2013-11-12 22:36:01 | 音楽劇
10月8日赤坂ACTシアターで、音楽劇「ヴォイツェク」をみた(原作:ゲオルク・ビュヒナー、脚本:赤堀雅秋、演出:白井晃、
音楽:三宅純)。

兵士ヴォイツェク(山本耕史)は美しい内縁の妻マリー(マイコ)と幼い息子と共にささやかに暮らしている。彼は高慢な大尉の髭を剃り、
尊大な医師の実験対象となってわずかな日銭を稼いでいるが、ある時マリーが男盛りの鼓手長と浮気していると聞かされる。ある時は怪し
げな見世物小屋で、ある時は猥雑な酒場で、ヴォイツェクの目を盗んで鼓手長と会うマリー。ヴォイツェクはいつしか奇妙な幻視と幻聴に
苛まれ、マリーへの不信を募らせていき…。

この作品はアルバン・ベルクの有名なオペラ「ヴォツェック」と同じ原作だが、戯曲の方はタイトルに「イ」を入れて「ヴォイツェク」と
することになっている由。今回初めて知ったが何ともややこしい。

主役の山本耕史は,精神的に追い詰められてゆく様を細かく工夫を凝らして表現しようとしていたが、もともとこの人は、お金で苦労した
ことがあるようには見えない「いいとこのお坊ちゃん」然なので、そもそも無理がある。

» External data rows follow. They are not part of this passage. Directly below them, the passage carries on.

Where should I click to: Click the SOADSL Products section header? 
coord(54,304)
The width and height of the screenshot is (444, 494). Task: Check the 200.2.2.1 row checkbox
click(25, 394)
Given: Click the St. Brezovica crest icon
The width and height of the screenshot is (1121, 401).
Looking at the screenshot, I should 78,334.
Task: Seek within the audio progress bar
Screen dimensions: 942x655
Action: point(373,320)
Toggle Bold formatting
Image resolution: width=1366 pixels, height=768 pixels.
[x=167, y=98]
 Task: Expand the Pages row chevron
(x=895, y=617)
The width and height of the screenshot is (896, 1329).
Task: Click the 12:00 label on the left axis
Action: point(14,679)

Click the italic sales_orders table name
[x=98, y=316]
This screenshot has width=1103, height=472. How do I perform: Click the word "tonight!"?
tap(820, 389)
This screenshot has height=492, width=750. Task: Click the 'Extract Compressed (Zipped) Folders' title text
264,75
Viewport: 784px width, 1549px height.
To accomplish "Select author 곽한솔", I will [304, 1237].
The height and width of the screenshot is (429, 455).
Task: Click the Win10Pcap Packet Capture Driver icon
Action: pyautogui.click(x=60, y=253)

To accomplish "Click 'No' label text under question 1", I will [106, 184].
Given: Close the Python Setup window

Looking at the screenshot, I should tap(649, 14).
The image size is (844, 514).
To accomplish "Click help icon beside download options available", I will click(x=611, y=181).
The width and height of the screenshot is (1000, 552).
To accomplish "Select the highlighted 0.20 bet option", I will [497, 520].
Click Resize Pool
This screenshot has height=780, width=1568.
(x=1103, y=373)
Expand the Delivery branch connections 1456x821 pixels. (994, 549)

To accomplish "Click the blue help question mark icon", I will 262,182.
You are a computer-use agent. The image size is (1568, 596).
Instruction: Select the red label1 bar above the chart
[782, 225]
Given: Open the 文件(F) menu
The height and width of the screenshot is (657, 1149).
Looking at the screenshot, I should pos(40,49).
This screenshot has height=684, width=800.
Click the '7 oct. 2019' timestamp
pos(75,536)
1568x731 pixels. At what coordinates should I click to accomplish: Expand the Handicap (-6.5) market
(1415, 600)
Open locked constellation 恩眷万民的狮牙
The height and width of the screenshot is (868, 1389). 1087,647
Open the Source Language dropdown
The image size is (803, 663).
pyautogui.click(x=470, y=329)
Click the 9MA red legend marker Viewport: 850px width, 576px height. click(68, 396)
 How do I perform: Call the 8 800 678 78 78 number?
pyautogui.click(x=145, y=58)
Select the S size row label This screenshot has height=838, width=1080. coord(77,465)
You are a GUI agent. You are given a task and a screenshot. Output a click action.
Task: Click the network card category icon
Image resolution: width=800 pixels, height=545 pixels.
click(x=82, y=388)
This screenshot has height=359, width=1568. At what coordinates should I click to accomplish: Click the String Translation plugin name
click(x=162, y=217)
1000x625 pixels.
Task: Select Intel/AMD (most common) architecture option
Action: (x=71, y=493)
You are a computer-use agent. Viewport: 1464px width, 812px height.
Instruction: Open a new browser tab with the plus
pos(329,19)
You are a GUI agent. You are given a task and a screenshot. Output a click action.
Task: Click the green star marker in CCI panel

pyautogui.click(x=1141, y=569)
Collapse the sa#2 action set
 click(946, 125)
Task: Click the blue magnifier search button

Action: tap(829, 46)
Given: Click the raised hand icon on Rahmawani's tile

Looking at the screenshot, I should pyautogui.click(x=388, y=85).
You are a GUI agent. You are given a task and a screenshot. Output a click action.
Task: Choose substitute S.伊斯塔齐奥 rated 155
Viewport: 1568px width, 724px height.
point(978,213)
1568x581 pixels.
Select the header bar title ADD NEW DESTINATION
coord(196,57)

ヴォイツェクは貧乏に打ちひしがれている男で、
彼の悲劇は主にお金がないことから起こるのだから。

音楽(三宅純)はクルト・ヴァイルの「三文オペラ」みたいで面白いが、歌を入れないでほしい所に無理やり歌を入れるのは興ざめ。
例えばラスト近く、妻を殺した直後いきなり歌い出されると、高まっていたこちらの気持ちがサーっと醒めてゆく…。
ベルクのオペラでは、音楽が雄弁かつ自然なので何の違和感もないが。